--- Listed records ---
......

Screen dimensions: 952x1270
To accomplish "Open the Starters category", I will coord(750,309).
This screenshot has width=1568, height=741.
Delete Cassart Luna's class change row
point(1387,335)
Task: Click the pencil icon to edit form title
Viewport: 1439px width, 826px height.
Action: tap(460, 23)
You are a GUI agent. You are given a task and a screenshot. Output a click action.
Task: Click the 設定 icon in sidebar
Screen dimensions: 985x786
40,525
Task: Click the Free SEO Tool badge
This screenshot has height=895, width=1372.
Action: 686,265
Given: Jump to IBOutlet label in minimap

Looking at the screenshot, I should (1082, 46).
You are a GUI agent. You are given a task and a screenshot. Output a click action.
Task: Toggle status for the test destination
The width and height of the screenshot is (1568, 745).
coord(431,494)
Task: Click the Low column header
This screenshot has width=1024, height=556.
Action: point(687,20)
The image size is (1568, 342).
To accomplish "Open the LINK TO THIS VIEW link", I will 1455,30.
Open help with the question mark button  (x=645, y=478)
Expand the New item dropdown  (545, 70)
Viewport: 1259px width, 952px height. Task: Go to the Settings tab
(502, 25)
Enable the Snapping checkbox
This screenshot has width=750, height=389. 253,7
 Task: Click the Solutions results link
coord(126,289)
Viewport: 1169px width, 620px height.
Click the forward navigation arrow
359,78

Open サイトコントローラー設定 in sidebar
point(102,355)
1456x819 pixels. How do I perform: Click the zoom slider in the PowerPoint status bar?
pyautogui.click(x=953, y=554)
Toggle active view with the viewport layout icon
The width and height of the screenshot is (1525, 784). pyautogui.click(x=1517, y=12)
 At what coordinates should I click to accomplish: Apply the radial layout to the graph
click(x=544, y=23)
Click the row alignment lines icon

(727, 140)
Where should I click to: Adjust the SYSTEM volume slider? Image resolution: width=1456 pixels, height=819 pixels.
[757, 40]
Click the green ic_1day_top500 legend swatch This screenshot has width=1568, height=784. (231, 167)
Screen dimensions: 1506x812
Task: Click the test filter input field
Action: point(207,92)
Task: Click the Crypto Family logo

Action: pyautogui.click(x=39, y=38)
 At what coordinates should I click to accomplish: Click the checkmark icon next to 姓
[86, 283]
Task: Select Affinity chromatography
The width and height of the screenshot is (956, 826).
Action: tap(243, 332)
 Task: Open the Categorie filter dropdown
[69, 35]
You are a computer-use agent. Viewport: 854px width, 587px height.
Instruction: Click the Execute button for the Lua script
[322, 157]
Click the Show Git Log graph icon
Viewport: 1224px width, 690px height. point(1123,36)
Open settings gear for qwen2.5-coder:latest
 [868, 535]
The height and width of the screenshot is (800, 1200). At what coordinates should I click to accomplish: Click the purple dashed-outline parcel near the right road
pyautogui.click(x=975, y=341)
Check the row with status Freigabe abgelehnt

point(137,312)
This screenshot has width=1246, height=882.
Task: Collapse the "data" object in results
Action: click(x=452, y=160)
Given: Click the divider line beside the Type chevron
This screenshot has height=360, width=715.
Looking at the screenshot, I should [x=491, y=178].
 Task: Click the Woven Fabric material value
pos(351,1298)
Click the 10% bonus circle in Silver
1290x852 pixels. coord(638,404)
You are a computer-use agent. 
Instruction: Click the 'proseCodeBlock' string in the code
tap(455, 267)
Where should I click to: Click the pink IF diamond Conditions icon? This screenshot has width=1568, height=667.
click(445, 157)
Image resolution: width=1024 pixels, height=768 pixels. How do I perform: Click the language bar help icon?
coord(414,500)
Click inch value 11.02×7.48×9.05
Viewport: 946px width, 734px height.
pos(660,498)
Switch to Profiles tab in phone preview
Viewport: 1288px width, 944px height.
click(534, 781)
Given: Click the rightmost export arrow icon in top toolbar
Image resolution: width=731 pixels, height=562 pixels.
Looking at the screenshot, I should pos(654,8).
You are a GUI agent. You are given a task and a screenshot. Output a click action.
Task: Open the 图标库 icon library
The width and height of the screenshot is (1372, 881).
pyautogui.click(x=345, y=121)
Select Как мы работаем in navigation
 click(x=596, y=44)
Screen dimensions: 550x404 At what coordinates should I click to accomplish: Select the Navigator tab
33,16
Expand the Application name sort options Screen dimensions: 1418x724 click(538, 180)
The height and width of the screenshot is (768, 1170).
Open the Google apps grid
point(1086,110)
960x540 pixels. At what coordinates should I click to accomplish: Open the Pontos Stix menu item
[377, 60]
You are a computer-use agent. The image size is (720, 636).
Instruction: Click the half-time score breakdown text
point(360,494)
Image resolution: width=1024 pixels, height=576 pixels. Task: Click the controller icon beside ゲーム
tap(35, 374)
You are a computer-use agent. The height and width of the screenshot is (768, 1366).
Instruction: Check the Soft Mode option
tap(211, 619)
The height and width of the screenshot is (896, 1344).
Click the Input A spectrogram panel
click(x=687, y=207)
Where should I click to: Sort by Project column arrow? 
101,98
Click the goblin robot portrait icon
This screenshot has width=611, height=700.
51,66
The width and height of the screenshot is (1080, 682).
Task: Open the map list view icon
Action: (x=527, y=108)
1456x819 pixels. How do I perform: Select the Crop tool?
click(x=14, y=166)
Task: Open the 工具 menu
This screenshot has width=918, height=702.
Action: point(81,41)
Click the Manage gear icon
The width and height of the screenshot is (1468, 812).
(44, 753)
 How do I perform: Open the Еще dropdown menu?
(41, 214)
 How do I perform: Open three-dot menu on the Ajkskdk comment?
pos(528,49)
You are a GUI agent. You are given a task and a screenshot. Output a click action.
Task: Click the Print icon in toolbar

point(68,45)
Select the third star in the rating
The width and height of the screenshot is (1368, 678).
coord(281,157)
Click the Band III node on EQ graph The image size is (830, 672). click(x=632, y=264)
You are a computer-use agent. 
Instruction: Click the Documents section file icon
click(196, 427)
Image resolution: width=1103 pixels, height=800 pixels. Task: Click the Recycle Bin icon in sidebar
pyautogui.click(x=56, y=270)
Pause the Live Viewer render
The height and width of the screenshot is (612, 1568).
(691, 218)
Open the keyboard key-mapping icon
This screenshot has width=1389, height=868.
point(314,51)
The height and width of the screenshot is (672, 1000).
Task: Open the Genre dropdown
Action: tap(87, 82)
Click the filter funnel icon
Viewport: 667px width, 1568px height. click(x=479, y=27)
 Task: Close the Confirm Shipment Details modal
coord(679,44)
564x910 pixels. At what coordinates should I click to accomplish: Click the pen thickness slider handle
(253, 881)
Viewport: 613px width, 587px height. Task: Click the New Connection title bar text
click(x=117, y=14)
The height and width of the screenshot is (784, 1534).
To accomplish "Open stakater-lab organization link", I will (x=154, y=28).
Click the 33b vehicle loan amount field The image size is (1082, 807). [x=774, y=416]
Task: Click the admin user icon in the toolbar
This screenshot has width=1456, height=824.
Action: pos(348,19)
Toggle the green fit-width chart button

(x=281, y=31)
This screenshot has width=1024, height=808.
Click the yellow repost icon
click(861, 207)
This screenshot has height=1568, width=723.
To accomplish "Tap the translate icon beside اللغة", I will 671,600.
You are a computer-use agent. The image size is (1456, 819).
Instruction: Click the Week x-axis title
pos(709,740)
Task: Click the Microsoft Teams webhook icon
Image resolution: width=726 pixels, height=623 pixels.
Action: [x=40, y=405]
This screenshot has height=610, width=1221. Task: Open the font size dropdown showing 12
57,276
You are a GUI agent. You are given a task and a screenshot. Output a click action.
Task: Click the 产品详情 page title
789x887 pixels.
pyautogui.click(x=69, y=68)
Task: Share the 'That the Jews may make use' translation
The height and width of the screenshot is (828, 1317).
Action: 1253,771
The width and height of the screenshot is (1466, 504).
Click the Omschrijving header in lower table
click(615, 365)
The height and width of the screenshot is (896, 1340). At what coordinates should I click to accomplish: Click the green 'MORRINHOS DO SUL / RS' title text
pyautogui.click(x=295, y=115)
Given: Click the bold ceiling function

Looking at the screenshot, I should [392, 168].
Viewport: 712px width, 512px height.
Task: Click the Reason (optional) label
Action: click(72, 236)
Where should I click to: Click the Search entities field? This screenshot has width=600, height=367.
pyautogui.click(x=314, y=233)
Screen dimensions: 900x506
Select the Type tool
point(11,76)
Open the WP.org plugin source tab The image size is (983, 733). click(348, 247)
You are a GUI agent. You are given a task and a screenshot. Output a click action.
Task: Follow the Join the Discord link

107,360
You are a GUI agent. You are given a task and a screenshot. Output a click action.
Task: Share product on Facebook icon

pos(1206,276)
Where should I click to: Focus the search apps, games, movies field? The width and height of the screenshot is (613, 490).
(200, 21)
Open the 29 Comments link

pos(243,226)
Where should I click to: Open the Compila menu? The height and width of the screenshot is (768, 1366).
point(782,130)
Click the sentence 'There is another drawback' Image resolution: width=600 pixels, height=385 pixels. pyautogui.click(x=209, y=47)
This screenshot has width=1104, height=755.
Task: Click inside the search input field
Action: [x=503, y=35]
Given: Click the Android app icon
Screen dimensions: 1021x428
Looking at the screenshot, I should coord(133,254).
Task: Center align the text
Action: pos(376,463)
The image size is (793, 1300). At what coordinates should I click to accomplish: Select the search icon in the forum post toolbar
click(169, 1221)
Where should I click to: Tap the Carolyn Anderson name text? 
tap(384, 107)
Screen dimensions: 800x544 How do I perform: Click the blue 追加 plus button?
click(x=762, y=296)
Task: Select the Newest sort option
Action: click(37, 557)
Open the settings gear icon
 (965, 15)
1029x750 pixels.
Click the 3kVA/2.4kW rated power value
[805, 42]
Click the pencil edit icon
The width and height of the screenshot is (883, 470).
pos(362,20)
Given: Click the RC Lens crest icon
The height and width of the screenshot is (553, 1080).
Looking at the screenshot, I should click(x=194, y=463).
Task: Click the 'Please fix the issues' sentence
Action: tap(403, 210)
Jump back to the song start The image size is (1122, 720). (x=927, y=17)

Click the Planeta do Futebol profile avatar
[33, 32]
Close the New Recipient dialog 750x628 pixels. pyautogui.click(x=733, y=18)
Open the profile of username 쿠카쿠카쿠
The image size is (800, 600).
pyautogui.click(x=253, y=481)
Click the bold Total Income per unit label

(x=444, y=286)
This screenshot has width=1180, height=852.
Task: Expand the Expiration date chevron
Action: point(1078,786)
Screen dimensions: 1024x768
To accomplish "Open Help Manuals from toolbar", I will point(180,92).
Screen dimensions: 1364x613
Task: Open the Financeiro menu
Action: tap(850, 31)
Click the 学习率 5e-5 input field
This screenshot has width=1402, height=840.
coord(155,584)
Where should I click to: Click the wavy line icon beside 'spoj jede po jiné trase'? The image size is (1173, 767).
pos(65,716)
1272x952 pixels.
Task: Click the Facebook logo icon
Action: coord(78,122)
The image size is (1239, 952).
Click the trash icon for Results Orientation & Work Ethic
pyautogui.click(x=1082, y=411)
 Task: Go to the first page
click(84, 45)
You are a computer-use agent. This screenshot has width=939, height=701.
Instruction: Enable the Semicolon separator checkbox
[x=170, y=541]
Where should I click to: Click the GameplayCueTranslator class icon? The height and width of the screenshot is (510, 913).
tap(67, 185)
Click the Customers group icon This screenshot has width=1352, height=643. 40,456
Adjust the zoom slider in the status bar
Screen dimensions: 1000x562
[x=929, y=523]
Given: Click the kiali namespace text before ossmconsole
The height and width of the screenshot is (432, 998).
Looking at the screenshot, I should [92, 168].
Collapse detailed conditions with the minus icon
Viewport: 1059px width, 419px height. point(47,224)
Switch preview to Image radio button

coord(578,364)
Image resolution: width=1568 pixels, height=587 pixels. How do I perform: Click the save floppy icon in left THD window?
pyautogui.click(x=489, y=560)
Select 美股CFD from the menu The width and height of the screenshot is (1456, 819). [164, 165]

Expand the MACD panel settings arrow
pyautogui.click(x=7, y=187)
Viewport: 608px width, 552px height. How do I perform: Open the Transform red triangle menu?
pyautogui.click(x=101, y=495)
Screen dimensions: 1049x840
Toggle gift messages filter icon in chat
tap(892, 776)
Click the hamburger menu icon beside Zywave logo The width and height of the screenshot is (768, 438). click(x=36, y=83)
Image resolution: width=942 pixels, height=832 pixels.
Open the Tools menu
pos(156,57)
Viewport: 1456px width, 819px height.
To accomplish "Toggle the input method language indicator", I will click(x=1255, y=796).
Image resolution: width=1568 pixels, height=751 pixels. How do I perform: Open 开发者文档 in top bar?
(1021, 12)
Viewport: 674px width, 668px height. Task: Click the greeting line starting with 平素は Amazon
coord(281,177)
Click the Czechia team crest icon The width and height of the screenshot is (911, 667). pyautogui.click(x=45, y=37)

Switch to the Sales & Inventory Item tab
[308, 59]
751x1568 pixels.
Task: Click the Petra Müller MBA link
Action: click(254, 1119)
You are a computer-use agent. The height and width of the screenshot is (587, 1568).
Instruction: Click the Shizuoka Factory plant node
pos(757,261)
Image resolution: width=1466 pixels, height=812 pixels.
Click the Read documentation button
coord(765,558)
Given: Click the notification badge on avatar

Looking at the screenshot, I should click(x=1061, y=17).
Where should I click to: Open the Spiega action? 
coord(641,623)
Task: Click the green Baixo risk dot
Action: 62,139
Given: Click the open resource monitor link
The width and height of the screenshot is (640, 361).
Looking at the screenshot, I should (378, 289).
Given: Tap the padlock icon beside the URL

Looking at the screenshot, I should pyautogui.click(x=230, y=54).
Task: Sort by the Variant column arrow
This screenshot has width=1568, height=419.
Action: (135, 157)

......

--- What is expected ---
Can you rewrite the material from the line with "1456x819 pixels. How do I perform: Select" to the line with "pos(528,49)", replacing "menu" with "panel" each time it appears and leaving everything else unchanged?

--- Task result ---
1456x819 pixels. How do I perform: Select the Crop tool?
click(x=14, y=166)
Task: Open the 工具 panel
This screenshot has width=918, height=702.
Action: point(81,41)
Click the Manage gear icon
The width and height of the screenshot is (1468, 812).
(44, 753)
 How do I perform: Open the Еще dropdown panel?
(41, 214)
 How do I perform: Open three-dot panel on the Ajkskdk comment?
pos(528,49)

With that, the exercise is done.